Over in the US, weekly jobless claims have risen by more than expected.

The number of Americans claiming unemployment benefit increased to 222,000 from 211,000 the previous week, higher than the forecast 215,000. But the four week average fell to 213,250 from 216,000, according to the Labor Department, the lowest level for this average since December 13, 1969 when it was 210,750.

joblessclaims17may

“Bots” are seen operating on Ocado’s “smart platform” at the its customer fulfilment centre in Andover.
“Bots” are seen operating on Ocado’s “smart platform” at the its customer fulfilment centre in Andover. Photograph: Peter Nicholls/Reuters

Elsewhere in the markets, shares in online supermarket retailer Ocado have shot through the roof after it finally landed a major international deal.

Ocado has been promising a big overseas tie-up for literally years, and today it delivered thanks to an alliance with US grocer giant Kroger.

Kroger will used Ocado’s technology to upgrade its warehouse operations, automation, logistics and delivery route planning in the US. This should strengthen its hand in the battle against Amazon, as grocers look to automate their systems and use robots to speed up processes and cut costs.

Ocado’s shares have rocketed by up to 75% today, as traders bet that this deal is as transformation as Kroger claims. That drove its value up from around £3.7bn to £6bn, enough to get into the FTSE 100.

It’s a disaster for the hedge funds who have been short-selling Ocado’s shares, betting that it would fail to achieve international expansion.

As Neil Wilson of Markets.com explains, Ocado now seems to have real momentum.

Bagging a giant US retailer is a major coup for [Ocado CEO] Tim Steiner and as previously noted, we should see many more deals. Shares are priced for these deals to be coming thick and fast.

Peter Kiernan of the Economist Intelligence Unit say’s Total’s (likely) withdrawal from Iran shows that Donald Trump’s sanctions could have a serious impact on the Iranian economy.

Kiernan explains:

The announcement by Total that that it will leave South Pars 11, unless it is granted a waiver from US secondary sanctions, reflects the likelihood that European energy companies with exposure to the American market or financial system will be unwilling to risk US penalties by deciding to participate in Iran’s oil and gas sector.

Iran will seek alternative sources of investment, such as Chinese companies, to get the funds it requires to develop its energy sector instead, but Iran’s likely inability to attract major European companies going forward will be a setback.

The Total announcement also gives notice to the difficulties that European policymakers could face in the longer term as they try to keep Iran itself in the nuclear agreement.

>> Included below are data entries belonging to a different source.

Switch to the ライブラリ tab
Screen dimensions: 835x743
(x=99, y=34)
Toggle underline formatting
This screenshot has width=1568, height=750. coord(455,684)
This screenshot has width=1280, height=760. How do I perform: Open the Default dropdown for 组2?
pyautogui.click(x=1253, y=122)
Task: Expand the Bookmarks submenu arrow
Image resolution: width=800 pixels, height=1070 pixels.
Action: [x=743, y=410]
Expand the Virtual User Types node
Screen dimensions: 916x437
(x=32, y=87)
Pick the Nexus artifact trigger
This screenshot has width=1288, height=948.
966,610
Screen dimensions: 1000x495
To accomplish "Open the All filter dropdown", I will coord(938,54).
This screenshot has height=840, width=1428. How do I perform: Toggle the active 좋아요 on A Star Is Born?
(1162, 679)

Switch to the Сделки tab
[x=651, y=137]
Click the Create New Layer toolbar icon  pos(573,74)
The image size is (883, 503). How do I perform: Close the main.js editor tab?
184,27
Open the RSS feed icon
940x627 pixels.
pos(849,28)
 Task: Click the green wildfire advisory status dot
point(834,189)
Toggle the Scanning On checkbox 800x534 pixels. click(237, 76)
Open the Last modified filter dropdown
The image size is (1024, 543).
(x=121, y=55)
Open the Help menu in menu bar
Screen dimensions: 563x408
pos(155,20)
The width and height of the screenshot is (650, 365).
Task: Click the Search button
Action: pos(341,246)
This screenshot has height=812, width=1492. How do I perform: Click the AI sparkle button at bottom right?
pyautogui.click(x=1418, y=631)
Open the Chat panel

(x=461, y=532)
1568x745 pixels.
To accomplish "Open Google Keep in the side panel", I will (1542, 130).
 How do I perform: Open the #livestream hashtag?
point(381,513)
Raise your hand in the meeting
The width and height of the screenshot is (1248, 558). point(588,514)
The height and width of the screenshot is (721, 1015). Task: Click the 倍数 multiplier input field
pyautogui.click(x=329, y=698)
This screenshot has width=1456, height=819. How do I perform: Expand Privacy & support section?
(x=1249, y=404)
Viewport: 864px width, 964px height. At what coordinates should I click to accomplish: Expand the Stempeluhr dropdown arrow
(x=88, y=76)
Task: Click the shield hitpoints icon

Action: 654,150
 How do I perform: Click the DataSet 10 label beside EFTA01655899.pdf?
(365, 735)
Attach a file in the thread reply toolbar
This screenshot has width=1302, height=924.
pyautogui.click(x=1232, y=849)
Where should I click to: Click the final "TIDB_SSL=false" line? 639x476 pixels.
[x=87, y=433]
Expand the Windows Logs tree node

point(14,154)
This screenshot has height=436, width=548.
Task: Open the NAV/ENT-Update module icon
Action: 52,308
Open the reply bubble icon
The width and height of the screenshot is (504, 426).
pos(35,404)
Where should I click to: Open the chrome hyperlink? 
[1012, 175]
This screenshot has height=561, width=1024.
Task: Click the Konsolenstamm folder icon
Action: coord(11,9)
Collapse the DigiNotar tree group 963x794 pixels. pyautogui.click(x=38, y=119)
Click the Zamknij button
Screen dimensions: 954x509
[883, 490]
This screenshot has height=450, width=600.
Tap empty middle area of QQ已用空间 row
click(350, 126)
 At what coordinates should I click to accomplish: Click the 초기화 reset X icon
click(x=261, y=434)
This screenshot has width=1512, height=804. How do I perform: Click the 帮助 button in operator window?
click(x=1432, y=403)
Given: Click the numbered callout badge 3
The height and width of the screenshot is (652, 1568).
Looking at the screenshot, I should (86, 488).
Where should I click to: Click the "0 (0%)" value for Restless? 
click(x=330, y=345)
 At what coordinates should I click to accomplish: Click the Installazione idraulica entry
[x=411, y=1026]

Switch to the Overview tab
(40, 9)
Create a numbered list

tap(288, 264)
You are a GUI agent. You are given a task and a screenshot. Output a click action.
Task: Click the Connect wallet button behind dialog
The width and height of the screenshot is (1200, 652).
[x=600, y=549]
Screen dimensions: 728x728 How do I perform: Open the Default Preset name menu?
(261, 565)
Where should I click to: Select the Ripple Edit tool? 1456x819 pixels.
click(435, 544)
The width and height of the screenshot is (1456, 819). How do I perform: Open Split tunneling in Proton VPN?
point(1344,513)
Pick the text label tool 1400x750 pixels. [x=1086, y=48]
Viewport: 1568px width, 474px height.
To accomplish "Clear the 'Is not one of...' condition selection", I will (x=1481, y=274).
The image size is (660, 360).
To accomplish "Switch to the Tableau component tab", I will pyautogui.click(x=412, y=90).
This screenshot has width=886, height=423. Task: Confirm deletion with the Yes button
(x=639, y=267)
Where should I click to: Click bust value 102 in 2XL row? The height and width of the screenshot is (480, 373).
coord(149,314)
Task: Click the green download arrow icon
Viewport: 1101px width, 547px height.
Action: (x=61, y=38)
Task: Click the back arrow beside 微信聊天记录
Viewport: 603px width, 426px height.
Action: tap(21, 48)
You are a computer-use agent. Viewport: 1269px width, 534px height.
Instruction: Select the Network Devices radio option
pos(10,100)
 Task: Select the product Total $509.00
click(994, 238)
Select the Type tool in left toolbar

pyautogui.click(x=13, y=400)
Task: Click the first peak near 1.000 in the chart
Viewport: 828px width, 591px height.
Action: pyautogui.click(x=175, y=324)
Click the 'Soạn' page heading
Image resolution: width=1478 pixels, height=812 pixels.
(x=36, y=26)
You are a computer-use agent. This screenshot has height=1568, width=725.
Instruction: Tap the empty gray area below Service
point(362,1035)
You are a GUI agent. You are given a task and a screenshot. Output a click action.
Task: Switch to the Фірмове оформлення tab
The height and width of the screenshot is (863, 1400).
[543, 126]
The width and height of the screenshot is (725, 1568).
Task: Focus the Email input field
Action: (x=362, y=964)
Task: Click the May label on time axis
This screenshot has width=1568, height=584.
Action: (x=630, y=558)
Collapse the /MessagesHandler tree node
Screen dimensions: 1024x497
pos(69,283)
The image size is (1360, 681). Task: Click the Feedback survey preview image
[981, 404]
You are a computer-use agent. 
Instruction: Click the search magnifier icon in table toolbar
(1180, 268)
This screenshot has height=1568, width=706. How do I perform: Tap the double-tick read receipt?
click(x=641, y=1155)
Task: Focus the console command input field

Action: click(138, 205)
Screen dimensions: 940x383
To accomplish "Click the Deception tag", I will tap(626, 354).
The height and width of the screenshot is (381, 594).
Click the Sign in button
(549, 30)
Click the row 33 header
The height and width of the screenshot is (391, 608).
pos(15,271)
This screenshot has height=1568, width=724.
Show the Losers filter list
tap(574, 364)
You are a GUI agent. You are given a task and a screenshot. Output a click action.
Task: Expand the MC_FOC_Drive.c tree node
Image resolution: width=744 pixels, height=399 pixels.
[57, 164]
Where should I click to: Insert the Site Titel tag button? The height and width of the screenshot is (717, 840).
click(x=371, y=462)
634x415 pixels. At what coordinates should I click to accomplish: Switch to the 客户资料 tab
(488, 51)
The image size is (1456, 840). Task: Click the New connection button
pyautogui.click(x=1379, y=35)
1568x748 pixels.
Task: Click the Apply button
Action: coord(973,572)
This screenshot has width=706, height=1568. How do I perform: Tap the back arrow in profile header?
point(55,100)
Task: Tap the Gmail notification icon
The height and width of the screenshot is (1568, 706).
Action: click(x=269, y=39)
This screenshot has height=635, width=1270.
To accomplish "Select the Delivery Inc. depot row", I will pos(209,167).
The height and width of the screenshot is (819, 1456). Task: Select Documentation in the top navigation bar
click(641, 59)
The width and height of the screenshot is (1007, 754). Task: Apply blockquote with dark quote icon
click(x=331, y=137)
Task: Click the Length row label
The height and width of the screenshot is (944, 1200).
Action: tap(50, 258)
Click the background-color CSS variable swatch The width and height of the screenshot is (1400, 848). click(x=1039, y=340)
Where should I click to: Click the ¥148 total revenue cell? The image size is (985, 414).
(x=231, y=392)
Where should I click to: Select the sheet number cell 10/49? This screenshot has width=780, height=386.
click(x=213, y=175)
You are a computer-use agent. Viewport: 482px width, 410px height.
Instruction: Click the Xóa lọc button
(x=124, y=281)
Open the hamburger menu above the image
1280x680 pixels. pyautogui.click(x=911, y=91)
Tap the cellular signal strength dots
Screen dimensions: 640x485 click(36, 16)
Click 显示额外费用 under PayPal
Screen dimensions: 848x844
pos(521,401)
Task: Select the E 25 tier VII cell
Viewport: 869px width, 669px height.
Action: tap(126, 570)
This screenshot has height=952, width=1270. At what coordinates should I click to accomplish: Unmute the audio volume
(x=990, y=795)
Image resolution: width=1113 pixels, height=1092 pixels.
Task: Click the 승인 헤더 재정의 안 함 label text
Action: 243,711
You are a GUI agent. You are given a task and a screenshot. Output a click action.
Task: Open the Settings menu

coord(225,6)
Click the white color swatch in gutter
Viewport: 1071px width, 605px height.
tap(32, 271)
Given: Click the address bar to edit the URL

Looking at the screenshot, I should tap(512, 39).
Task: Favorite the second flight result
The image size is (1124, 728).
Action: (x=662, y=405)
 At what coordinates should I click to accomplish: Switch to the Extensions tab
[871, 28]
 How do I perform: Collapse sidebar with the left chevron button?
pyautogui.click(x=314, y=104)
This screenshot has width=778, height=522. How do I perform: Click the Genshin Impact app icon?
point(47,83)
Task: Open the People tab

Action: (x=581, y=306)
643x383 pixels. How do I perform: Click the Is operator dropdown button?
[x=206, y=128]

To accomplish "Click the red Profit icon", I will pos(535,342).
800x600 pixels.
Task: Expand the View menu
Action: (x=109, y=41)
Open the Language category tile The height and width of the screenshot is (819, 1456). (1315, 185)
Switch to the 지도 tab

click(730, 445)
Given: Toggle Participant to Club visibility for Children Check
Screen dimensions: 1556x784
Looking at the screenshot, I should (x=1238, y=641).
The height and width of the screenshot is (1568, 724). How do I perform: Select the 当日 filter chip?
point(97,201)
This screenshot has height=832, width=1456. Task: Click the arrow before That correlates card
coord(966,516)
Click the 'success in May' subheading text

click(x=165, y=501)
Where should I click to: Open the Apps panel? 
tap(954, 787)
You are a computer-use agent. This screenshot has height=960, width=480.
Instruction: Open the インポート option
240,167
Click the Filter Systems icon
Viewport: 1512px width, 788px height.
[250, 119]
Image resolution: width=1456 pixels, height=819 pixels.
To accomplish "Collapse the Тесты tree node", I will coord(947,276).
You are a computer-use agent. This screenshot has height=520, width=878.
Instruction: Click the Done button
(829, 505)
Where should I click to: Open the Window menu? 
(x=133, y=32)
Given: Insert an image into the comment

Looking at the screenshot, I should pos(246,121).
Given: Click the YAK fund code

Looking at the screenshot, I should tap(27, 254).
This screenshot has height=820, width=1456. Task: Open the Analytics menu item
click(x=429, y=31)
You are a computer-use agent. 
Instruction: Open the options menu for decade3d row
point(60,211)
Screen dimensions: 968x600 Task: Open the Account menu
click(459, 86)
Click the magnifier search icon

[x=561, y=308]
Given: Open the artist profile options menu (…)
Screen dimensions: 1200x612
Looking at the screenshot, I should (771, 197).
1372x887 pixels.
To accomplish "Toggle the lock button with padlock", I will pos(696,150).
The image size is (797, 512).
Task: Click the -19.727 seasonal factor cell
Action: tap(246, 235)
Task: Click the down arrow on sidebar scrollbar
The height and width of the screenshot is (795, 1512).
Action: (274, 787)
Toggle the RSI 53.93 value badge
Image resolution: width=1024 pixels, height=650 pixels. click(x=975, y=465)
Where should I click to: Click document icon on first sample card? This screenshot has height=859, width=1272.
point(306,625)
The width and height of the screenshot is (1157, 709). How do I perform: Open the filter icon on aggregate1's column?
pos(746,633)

If investment in Iran does dry up and Iran’s oil exports are significantly cut, both due to US pressures, it will make Europe’s role in keeping the nuclear deal alive more problematic.

China could replace Total in Iran

China is poised to step in if France’s Total does indeed pull out of the Iranian South Pars 11 gas field project (as seems likely).

Iran’s oil minister, Bijan Namdar Zanganeh, has revealed that state-owned Chinese oil firm CNPC is waiting in the wings, if needed.

Zanganeh said:

“Total has said that if it doesn’t get an exemption from the United States to continue its work, it will begin to pull out of the deal.

If that happens, the Chinese firm CNPC will replace Total.”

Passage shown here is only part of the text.